76, p < 1 × 10−5; QL model: t(19) = 8.81, p < 1 × 10−7). Subsequently, we used the three models to generate trial-by-trial predictions about the BOLD response by modeling fMRI data with parametric regressors scaled by predicted choice values from each model. Again, we included predictions from all three models in a single design matrix, allowing them to compete for variance in brain RGFP966 supplier activity at each voxel across the brain during the decision epoch (Figure 4A; see Table S1 available

online). Thus, our results reflect the unique contribution of each model to fMRI signals (the common contribution is shown in Figure S1). Because estimated choice values reflect the probability that positive feedback will be obtained, we focused our initial analyses on brain regions known to respond to positive

outcomes, such as the vmPFC, and the posterior cingulate cortex (PCC) (Rushworth et al., 2009). Activity in both of these regions was predicted by the WM model (PCC: 9, −51, KPT-330 ic50 27; t(19) = 9.15, p < 1 × 10−8; vmPFC: 6, 45, −18, t(19) = 7.87, p < 1 × 10−6), and more modestly by the Bayesian model (PCC: 9, −57, 15, t(19) = 4.02, p < 0.001; vmPFC: 12, 60, 0, t(19) = 3.51, p < 0.002). No such prediction was observed for the QL model. The inverse contrast identified voxels that correlated with the entropy (or conflict) associated with the decision, i.e., how close the probability of choosing A over B was to chance (p = 0.5) under each model (Figure 4 and Figure 5

and Table S2). We modeled the predictions of each model with a unique parametric regressor and entered these simultaneously into the design matrix, allowing the identification of voxels that responded (1) to the predictions of all three models (shown in Figure 4), and (2) to predictions of one model alone.
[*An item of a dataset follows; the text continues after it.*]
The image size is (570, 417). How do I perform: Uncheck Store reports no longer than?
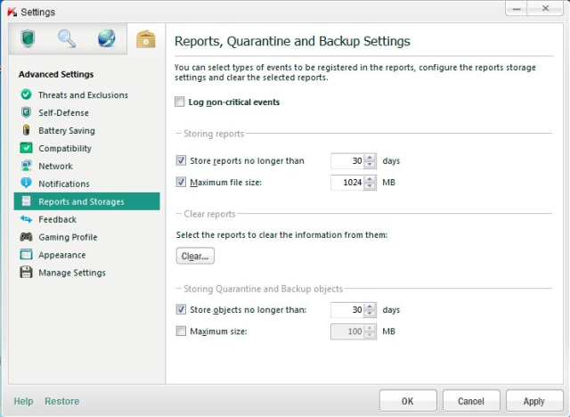181,161
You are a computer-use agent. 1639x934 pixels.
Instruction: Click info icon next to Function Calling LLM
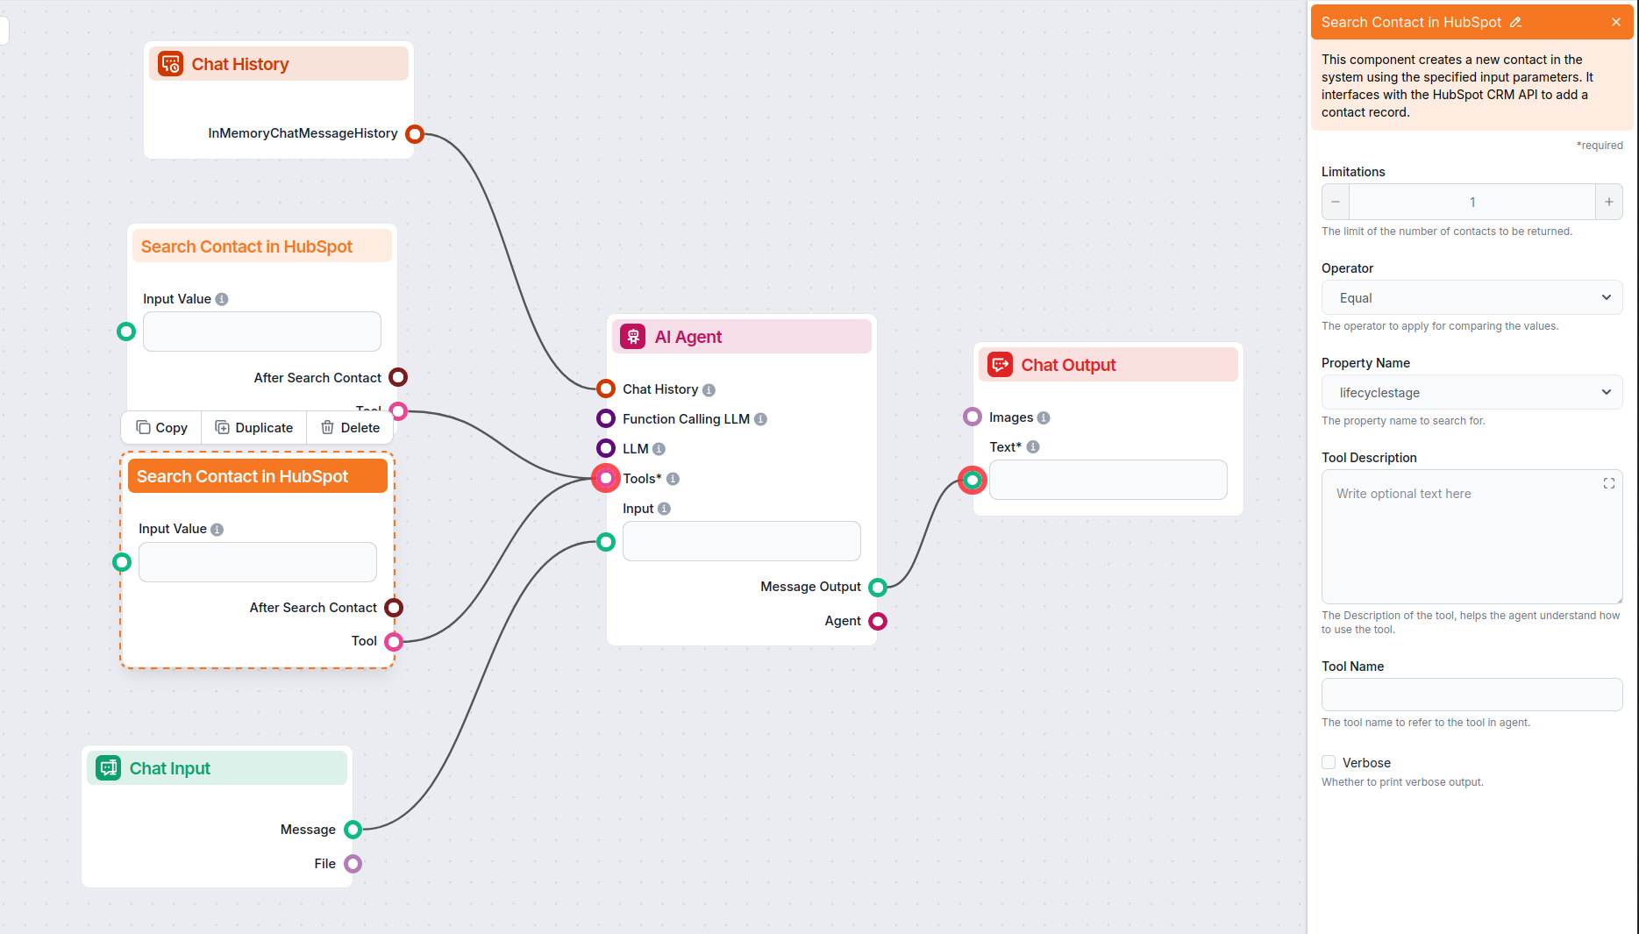click(x=760, y=419)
We defined the latter as voxels where t values were positive-going for decision entropy, and exceeded those for the other two models by at least 3.09 (p < 0.001) in both cases (shown in Figure 5). These analyses offer complementary information: the former identifies voxels that correlate with each model for a given threshold, and the latter identifies voxels that differ in their degree of correlation with each model (although this analysis is limited by the extent to which regressors are correlated). First, we found that decision-related BOLD signals in ADP ribosylation factor the anterior insular cortex were robustly predicted by all three models (Figures 4B and 5A). Second, activity predicted by the WM model, but not the other models, was mainly observed in the extrastriate visual cortex (peak: −21, −96, −9, t(19) = 9.29; p < 1 × 10−8), including the superior occipital lobe (peak: −30, −81, 33, t(19) = 8.01; p < 1 × 10−7), as well as dorsal fronto-parietal sites such as the superior parietal lobule (peak: 24, −69, 54, t(19) = 15.09; p < 1 × 10−11), dorsolateral PFC (peak: −48, 6, 30, t(19) = 7.97; p < 1 × 10−7), and pre-SMA (peak: 6, 15, 48, t(19) = 7.17; p < 1 × 10−6).